_REQUIREMENT_
For the word "section", search the records and show each line in which it occurs.

_DATASET EXCERPTS_
★ ★ ★ ★ ★

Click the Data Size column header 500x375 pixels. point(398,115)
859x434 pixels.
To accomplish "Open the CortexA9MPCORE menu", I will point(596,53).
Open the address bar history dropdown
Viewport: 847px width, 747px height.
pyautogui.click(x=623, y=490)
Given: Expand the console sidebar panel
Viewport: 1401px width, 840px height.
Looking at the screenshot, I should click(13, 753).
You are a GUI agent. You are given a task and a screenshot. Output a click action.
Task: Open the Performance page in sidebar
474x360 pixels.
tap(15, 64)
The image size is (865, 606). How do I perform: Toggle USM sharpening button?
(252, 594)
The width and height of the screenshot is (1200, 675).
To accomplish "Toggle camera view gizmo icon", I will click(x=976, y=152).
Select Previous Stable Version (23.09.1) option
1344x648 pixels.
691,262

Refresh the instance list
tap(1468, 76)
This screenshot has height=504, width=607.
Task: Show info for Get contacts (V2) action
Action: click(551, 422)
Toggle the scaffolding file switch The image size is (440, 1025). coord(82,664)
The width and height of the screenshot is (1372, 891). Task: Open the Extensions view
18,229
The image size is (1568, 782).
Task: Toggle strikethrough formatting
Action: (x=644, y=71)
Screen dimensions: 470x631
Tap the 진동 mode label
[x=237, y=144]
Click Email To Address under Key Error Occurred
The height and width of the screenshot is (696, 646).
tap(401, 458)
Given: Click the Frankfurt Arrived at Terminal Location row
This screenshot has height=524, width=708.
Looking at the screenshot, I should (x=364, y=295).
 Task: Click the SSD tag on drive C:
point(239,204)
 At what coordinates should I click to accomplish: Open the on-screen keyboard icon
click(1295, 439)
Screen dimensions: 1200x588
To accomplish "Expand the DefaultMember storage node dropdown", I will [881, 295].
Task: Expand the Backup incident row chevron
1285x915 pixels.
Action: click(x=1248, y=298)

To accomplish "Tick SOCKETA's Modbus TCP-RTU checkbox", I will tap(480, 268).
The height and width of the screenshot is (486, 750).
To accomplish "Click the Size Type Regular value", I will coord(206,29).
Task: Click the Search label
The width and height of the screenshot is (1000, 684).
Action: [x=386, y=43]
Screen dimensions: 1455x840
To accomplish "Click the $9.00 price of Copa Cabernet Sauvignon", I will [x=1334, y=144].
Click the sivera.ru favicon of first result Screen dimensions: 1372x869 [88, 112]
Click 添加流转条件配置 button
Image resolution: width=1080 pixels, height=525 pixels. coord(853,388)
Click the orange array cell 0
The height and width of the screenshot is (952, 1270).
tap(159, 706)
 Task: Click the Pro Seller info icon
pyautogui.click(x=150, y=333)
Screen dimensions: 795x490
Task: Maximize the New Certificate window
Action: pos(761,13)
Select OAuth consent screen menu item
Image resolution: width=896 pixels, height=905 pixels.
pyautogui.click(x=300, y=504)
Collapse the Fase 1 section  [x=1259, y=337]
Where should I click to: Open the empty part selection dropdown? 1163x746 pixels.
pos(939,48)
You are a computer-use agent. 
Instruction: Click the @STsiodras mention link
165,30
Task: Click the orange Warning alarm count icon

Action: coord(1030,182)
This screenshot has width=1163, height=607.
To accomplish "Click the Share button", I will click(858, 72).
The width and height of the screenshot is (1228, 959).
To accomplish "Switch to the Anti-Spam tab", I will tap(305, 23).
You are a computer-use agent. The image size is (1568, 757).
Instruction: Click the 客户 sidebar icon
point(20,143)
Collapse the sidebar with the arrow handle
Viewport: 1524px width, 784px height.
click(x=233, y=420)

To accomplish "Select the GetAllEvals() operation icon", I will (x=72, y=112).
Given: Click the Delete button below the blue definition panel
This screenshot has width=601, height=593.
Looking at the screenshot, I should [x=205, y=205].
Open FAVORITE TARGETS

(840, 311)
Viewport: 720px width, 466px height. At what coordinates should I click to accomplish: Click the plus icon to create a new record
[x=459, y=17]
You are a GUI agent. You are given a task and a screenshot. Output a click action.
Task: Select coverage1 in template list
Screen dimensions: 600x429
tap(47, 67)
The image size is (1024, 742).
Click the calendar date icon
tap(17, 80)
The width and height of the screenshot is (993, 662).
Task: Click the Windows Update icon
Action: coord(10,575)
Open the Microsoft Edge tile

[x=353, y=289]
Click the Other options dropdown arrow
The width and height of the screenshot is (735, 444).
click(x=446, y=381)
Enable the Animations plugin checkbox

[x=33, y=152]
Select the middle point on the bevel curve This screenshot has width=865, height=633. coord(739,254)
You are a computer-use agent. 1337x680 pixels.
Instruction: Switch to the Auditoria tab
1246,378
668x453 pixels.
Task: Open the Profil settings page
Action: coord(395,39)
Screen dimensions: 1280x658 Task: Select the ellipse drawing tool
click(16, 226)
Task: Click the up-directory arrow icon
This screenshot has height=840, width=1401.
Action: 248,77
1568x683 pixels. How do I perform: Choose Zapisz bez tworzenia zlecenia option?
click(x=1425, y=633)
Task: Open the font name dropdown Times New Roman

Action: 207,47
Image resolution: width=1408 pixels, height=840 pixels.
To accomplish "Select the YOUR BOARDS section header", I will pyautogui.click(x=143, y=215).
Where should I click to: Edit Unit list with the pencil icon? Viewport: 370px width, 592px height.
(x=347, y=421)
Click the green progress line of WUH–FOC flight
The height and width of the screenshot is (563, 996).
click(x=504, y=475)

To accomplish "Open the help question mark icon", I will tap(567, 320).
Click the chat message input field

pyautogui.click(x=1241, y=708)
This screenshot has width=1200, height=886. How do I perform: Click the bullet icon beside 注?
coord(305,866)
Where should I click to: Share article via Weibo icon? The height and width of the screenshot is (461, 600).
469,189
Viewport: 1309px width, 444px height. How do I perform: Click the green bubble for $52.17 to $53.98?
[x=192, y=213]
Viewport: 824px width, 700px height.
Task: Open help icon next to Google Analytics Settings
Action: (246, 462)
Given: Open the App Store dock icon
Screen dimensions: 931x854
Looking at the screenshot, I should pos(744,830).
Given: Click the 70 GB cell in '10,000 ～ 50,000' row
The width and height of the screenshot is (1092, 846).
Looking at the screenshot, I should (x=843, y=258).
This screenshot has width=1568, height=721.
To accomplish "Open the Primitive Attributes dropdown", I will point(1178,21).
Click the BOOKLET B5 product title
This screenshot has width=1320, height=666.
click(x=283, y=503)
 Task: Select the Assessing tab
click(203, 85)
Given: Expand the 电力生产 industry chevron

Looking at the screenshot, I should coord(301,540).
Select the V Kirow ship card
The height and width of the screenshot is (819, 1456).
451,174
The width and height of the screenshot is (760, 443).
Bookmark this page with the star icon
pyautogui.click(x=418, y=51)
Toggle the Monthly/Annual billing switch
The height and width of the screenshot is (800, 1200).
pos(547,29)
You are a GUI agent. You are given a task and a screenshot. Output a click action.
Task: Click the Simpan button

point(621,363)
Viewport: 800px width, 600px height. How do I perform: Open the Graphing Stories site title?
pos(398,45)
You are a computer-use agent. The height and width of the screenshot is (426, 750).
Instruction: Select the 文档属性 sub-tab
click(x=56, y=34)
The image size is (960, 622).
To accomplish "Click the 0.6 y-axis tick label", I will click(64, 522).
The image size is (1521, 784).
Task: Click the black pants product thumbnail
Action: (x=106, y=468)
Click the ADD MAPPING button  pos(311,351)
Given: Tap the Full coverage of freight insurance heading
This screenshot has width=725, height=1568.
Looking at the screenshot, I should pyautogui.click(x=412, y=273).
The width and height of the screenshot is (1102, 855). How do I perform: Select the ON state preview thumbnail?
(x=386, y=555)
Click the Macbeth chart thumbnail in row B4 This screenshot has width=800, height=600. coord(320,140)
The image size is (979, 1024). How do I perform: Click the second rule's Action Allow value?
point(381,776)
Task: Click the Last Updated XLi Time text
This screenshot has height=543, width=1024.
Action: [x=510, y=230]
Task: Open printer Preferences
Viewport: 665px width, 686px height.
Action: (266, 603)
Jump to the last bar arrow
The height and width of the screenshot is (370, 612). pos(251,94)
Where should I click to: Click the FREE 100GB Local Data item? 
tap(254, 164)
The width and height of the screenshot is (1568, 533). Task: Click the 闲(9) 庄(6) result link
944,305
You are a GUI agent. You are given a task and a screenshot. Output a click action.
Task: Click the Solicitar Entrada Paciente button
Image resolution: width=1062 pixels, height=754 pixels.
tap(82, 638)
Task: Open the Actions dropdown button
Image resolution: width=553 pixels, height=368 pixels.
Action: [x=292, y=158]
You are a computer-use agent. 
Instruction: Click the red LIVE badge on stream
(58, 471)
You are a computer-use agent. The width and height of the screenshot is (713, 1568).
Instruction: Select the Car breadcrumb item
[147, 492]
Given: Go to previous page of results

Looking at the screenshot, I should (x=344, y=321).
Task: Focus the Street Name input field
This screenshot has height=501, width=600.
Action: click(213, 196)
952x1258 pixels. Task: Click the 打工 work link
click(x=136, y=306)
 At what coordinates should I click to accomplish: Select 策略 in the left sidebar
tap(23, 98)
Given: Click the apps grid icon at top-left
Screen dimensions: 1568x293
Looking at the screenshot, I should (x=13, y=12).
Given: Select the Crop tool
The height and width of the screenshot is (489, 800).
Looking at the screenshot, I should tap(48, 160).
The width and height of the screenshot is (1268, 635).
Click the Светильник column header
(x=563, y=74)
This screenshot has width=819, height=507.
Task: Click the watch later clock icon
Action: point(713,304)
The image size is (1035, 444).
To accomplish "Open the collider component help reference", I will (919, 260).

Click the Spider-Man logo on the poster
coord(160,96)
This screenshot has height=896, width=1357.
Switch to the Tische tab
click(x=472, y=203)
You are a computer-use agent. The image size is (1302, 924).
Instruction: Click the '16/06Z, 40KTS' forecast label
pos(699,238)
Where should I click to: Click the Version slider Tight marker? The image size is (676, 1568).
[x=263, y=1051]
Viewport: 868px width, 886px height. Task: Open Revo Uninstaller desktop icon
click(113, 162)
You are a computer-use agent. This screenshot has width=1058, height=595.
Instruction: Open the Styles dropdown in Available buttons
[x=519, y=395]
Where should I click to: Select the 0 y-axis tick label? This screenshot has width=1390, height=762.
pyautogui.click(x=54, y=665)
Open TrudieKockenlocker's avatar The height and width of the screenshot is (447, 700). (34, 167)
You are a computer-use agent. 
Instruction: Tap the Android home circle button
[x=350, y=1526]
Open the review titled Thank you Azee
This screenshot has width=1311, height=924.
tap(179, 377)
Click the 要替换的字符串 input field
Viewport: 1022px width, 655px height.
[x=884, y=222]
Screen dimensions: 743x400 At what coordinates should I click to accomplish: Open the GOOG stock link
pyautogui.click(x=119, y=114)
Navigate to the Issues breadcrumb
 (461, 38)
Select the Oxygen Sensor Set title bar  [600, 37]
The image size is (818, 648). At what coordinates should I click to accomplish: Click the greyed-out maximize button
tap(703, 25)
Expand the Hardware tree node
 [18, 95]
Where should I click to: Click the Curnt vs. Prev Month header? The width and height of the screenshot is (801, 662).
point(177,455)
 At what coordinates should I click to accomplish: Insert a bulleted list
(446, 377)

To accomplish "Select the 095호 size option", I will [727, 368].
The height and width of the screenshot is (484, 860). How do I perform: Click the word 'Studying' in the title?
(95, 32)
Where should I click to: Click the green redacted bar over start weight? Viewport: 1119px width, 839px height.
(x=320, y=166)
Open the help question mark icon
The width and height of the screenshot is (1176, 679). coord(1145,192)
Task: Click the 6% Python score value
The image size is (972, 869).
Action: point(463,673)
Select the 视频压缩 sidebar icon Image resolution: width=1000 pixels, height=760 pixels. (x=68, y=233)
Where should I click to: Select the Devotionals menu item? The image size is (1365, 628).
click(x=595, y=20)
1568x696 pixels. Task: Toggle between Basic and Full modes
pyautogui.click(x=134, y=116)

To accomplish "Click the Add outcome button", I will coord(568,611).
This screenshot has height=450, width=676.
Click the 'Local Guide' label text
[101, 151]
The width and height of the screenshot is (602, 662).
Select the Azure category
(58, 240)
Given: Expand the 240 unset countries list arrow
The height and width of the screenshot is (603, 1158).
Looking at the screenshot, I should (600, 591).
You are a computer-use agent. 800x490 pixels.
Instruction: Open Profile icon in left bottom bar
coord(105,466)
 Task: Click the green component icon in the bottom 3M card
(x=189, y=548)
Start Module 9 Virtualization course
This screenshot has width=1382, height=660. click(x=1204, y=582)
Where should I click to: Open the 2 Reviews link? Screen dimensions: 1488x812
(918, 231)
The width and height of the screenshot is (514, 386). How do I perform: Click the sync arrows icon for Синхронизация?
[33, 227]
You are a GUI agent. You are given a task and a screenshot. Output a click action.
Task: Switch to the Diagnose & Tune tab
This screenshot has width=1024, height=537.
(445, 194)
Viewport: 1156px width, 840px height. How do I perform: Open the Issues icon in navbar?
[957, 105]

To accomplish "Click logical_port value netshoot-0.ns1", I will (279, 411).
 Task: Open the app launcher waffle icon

★ ★ ★ ★ ★

_RESULT FOR THIS EXERCISE_
Collapse the Fase 1 section  [x=1259, y=337]
To accomplish "Select the YOUR BOARDS section header", I will pyautogui.click(x=143, y=215).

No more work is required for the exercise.